Source:
https://scmp.com/article/413714/battered-hotels-send-out-signals-distress

Battered hotels send out signals of distress

With peak-season occupancy rates as low as 8pc, the industry is seeking emergency government aid

Hong Kong's reeling hotel industry has launched a crisis survey to assess the extent of financial losses suffered in the wake of the Sars outbreak.

Overall hotel occupancy figures have fallen to 20 per cent, with some hotels reporting single-digit occupancy rates of below 8 per cent in the first two weeks of this month.

Fears and safety precautions in the face of the severe acute respiratory syndrome (Sars) outbreak have already prompted the cancellation or postponement of major exhibitions and conferences.

Among a list of drastic cost-cutting measures to cope with the crisis, hotel staff are increasingly being asked either to take a pay cut, typically of 20 per cent, or to take three months of unpaid leave.

Despite the government allocation of $11.8 billion to help boost the economy, which includes a $1 million loan scheme for each hotel, the Federation of Hong Kong Hotel Owners says the upper limit of the loan is too small to bail them out.

The survey, commissioned by the Hong Kong Hotels Association, will assess the damage - both short- and long-term - caused by Sars.

Association chairman Mark Lettenbitcher said it had engaged a public relations firm to conduct the survey, which should be completed next week.

Asked to predict what would happen to the industry if the Sars problem dragged on for three more months, he said: 'We are taking the situation week by week.'

He said occupancy rates had dropped to between 18 and 20 per cent in hotels across the city.

With regard to the pay-cut and unpaid leave requested of staff, he said: 'Hotel managements have been extremely generous. We want to keep our employees.' The federation will hold an emergency general meeting early this week to solicit members' views on further cost-saving initiatives, and what steps to take beyond the government's rescue plan, assistant executive director Chan Shuk-fong said.

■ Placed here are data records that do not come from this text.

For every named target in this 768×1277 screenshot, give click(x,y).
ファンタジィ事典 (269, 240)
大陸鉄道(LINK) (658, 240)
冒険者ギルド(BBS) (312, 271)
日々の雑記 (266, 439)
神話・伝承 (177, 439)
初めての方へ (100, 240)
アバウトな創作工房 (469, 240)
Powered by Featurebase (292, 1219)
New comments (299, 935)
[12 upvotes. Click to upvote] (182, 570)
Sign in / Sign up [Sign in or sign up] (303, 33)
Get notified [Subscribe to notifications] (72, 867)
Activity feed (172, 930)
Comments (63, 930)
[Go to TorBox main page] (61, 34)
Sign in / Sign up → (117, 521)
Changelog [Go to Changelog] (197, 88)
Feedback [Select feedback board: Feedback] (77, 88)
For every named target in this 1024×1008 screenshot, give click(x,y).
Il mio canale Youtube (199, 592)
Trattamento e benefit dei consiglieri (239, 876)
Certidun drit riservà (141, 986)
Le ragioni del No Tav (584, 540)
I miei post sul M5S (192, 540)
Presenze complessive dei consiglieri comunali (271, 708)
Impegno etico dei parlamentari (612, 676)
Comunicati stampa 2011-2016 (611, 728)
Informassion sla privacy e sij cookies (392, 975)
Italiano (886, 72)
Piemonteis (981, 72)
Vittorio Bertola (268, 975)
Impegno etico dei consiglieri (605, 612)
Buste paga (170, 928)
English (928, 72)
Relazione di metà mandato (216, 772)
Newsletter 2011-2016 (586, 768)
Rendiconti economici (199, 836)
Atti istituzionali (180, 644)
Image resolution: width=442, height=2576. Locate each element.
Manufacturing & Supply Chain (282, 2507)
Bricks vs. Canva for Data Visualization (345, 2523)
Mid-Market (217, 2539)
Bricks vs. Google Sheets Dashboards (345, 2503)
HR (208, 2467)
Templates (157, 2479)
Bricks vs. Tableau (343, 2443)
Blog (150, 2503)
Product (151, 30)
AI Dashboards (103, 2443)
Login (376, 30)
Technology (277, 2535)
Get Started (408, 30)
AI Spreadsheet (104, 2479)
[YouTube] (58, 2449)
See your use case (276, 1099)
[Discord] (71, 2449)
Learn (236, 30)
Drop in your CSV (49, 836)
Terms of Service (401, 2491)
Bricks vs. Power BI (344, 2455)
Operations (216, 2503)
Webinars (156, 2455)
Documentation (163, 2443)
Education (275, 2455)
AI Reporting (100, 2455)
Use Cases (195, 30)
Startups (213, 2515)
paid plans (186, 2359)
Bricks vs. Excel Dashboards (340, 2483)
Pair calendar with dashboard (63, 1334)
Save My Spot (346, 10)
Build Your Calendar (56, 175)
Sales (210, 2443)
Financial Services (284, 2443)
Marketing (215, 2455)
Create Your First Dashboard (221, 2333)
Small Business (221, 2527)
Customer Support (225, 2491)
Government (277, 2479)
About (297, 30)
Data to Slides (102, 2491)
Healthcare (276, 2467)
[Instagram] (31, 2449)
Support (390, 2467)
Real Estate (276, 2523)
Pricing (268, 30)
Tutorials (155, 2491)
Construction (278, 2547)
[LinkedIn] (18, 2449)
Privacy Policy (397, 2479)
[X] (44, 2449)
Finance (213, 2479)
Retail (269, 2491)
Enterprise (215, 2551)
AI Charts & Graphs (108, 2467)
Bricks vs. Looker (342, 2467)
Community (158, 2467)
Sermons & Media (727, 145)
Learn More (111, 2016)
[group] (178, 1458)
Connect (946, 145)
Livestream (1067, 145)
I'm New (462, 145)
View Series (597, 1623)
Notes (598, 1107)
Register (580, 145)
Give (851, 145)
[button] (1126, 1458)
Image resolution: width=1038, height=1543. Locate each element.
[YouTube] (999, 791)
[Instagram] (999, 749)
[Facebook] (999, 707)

Ms Chan said hotel owners were facing the worst economic crisis in memory. 'The impact is far worse than the 1997 economy downturn,' she added.

Ms Chan said March and April were the peak tourist season and with the cancellation of the week-long Labour Day holiday next month, the financial loss would be tremendous.

She explained that during the high season, the occupancy rate was often as high as 90 per cent, with mainland customers accounting for 50 per cent of trade for many hotels.

Ms Chan said all trade functions and exhibitions had either been cancelled or postponed to October or November.

Cost-cutting initiatives include staff being ordered to take annual leave immediately, no pay leave ranging from one day per month to four days, terminating probationers and temporary contracts, and stopping all overtime payments.

Some hotels have closed swimming pools, health and fitness centres, and reduced operating hours of restaurants. The number of lifts and escalators in use has been reduced to save on power. The federation has asked the government to waive this year's restaurant and bar licence fees and the effluent surcharge, and to temporarily suspend hotel licence fees. It also wants reduced power charges.

The federation also called for suspension of mandatory provident fund contributions by employee and employers for one year, plus access to low interest government loans for staff.